| May 2002
GREAT NECK, N.Y. — Three thousand patients who
underwent procedures by a hepatitis-positive cardiac
surgeon at the North Shore University Hospital in
Manhasset may have been exposed to the virus.
Health officials said that the operations took
place over a 10-year period at the hospital. After a
cluster of seven patients were found to have
hepatitis C, epidemiologists focused on the
physician they had in common. Detailed molecular
examination of the genetic mutation of the viral
sample supplied by the physician were found to be
highly correlated with samples from three patients;
the other four positive patients’ samples were still
being tested, according to the health department.
Because the surgeon is a patient, his name was
not released.
Outreach program underway
Working with the New York State Health Department,
officials at North Shore have established an
outreach program, which will involve notifying by
mail certain patients in the cardiac surgery
program, according to a statement from Dennis
Dowling, the hospital’s executive director.
“Patients since 1993 who may have been potentially
exposed will be advised to seek testing by the
hospital or by their private physician,” the
statement said.
Hospital officials said that the physician continues
to practice and operate, but informs his patients of
his infection and the possible risk to them. He
takes additional precautions, such as wearing two
pairs of gloves.
Dowling’s statement said: “We suspect that, in all
likelihood, the surgeon was infected by one of his
patients. When ongoing analysis by the hospital and
the department of health showed a possible link to
the surgeon, he voluntarily agreed to be tested and
preemptively changed his surgical practices to
minimize risk of virus transmission. These changes
in surgical techniques, aimed primarily at
preventing accidental needle sticks, were discussed
with and agreed to by the department of health.”
The surgeon’s infection was discovered in August
2001. None of the 200 patients he has operated on
since then have tested positive.The hospital has set
up a phone number for people seeking information.

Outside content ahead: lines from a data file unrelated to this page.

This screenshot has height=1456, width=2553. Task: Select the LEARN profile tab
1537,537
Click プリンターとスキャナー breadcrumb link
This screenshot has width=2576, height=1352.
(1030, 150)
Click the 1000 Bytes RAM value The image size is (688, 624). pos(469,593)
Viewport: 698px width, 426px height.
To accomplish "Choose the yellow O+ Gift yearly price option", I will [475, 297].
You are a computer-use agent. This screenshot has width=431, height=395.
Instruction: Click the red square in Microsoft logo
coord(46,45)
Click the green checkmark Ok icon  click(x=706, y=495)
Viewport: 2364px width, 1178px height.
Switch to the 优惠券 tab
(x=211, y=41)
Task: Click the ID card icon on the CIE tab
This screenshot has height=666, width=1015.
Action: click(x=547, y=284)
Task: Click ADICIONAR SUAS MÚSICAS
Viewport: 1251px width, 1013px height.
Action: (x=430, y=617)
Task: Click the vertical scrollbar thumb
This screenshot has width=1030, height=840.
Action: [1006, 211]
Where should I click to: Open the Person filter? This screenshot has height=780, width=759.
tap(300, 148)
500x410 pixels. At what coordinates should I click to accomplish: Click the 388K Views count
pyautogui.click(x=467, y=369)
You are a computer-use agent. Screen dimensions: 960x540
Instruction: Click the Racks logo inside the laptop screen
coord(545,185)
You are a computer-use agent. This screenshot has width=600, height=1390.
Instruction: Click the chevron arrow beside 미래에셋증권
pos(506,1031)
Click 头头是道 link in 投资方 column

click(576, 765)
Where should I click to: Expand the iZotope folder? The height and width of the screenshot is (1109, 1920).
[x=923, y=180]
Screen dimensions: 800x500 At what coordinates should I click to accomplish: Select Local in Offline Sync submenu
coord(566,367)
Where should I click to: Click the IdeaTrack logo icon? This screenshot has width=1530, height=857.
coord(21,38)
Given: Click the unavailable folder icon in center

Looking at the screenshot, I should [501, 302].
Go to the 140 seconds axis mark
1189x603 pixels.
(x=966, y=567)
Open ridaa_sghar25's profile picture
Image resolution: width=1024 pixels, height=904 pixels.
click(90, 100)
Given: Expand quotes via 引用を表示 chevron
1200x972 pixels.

There is not much in the medical literature on
reported cases of doctor-to-patient hepatitis C
transmissions. The CDC does not recommend
restriction of the professional activities of health
care workers infected with hepatitis C. A CDC
spokesman said it refers questions to guidelines for
workers infected with hepatitis B and HIV, but
leaves decisions to the hospital and state health
officials.
In a phone interview, a hospital spokesman said that
as of April 6, the hospital had received 1,500 phone
calls from patients regarding the situation. So far,
670 were advised to be tested. “Out of 304 patients
who have subsequently been tested, and for whom the
results are in, two are positive. But given that
fact you have 2% of the population walking around
with hepatitis C, that’s actually a pretty low
number,” he said.
The problem with doing this type of a retrospective
study is that there is no way to link any positive
cases with the surgeon, the spokesman said. These
people could have been infected at any time, before
or after their surgery. “The reason to do this is
really to alert the patients. Even the health
department acknowledges that is not really a
scientific exercise at this point,” he said.
Since the summer of 2001 the hospital has been doing
preoperative and postoperative blood testing on all
of this doctor’s patients. There are no plans for
the physician to stop performing surgery.